My good friend Frank Green has published a front-page story in today’s Richmond Times-Dispatch proclaiming this in the first paragraph: “State and federal prison populations continue to grow to record levels, but the effect on the dropping crime rate is unclear.”

Here are the facts that leave sundry law school professors, criminologists and miscellaneous do-gooders scratching their heads, wondering if there could be a connection:

  • Virginia’s prison population has increased 35 percent in the 10 years ending June 30, 2004.
  • Crime rates have been falling steadily since 1992-93, according to one source quoted by Green, or about 15 percent in the decade of the 1990s, according to another.

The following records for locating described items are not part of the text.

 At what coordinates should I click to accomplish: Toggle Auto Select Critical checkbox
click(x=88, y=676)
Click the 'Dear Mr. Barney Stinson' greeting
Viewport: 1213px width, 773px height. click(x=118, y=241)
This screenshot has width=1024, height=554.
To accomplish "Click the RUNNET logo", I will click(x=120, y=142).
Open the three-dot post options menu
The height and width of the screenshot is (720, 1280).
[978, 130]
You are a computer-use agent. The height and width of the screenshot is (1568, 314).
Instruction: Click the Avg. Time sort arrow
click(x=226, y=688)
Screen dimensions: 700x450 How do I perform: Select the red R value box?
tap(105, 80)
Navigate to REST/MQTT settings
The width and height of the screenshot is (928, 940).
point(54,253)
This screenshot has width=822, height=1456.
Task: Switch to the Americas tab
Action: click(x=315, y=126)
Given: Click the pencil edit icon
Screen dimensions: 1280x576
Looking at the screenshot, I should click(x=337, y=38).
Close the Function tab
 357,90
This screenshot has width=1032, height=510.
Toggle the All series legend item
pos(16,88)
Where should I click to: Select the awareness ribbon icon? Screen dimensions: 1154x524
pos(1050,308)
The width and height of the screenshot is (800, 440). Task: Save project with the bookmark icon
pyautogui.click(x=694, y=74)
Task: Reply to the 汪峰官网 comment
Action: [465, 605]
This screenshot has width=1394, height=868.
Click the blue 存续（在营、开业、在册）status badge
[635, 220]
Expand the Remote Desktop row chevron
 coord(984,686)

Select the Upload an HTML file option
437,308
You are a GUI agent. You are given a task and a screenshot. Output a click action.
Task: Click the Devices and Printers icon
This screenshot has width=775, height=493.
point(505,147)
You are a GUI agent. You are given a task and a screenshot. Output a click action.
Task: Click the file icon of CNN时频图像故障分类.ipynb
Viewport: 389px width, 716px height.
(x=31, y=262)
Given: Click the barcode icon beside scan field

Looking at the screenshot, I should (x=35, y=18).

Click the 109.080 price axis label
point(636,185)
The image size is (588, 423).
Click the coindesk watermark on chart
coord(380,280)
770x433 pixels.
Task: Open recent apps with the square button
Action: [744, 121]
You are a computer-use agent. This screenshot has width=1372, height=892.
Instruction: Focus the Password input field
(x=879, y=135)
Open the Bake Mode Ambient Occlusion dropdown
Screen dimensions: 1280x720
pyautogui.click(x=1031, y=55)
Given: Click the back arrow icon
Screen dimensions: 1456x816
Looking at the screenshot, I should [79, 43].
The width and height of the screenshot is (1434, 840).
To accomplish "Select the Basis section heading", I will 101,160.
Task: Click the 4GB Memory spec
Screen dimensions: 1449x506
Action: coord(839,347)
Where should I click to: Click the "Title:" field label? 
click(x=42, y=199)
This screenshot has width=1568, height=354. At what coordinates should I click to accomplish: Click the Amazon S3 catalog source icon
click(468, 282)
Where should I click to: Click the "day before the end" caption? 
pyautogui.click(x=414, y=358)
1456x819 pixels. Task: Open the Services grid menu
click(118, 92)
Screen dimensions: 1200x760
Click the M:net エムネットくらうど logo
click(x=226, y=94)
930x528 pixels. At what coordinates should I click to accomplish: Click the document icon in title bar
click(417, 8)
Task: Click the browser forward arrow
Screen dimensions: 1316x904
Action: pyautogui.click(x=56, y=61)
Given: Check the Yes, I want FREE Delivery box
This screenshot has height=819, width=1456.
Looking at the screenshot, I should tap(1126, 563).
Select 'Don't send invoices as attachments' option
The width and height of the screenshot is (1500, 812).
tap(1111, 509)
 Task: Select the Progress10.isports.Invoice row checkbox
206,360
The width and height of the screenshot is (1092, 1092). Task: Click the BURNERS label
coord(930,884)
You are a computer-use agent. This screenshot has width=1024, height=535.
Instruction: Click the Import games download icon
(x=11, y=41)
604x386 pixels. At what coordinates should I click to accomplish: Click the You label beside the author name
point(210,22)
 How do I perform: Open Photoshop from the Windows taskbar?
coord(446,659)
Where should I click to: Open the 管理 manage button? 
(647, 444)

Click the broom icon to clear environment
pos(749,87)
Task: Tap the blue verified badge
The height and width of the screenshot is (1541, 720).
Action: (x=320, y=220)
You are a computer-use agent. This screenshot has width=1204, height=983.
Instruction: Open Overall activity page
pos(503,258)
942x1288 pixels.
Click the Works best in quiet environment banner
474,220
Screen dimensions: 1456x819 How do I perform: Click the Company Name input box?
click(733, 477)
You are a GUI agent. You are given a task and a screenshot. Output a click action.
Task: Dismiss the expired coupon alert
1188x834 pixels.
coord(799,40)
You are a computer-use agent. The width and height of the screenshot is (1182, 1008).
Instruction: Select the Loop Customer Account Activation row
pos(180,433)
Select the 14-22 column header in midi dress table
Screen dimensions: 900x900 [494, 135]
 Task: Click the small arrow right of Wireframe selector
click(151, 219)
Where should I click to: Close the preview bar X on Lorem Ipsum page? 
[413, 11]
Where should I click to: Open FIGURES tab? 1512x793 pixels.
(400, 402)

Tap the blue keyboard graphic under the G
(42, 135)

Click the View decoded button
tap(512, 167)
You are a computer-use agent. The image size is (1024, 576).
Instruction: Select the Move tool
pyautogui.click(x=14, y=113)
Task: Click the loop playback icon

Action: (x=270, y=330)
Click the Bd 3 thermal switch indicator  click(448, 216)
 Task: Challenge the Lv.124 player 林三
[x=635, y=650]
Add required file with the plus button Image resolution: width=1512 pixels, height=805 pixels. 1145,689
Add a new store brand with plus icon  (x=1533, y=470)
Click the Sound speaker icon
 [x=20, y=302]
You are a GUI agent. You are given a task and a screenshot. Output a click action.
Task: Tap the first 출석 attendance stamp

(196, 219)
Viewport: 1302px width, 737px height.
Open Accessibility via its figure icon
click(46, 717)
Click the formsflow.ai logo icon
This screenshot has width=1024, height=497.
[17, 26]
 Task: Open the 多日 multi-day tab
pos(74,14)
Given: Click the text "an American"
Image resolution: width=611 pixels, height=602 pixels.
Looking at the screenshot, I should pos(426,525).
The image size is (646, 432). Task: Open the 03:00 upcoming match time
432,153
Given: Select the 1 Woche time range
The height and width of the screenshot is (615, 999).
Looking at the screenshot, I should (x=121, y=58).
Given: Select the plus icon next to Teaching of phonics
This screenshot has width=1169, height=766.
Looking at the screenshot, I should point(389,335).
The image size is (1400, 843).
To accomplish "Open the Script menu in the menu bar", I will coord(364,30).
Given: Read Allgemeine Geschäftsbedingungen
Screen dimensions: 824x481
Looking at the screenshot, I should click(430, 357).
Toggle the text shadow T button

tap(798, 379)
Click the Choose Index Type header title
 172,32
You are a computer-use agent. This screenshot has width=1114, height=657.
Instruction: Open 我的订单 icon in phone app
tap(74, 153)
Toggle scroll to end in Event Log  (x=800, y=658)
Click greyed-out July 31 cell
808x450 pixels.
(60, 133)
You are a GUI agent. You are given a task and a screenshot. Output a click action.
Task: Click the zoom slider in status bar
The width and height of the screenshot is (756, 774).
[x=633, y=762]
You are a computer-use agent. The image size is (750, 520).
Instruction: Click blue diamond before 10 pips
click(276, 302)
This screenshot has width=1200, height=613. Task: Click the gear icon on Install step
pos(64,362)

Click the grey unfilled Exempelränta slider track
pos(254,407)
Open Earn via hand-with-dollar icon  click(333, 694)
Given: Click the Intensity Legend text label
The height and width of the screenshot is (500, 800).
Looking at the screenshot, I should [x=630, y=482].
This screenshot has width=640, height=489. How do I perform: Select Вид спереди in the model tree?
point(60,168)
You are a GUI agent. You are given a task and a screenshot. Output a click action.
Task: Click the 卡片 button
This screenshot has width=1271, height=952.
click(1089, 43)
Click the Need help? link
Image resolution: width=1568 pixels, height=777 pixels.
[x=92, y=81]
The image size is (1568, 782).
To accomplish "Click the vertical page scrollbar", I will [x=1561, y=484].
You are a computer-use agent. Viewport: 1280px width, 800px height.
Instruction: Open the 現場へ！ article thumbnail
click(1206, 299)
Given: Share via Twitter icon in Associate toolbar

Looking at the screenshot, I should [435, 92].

While some of the soft-on-crime weenies quoted in the article concede that putting criminals in jail might have contributed in some small way to tumbling crime rates, they also cited a strong economy, the aging of the population and other factors. Jonathon Turley, a professor at the George Washington School of Law, is dubious that packing crooks in jail–the “warehousing approach”–has done much to lower the crime rate. “I expect there is some impact, but the population of criminal actors in society is so large that it would be difficult to show a pronounced effect.”

Let my friend Bubba spell it out for you, Mr. Turley: When you put criminals in prison, you take them off the streets where they commit crimes. It’s not hard to understand.

At least one source in Green’s story stated the obvious. Said Richard P. Kern, executive director of the Virginia Criminal Sentencing Commission: “We’ve shortened a lot of criminal careers.”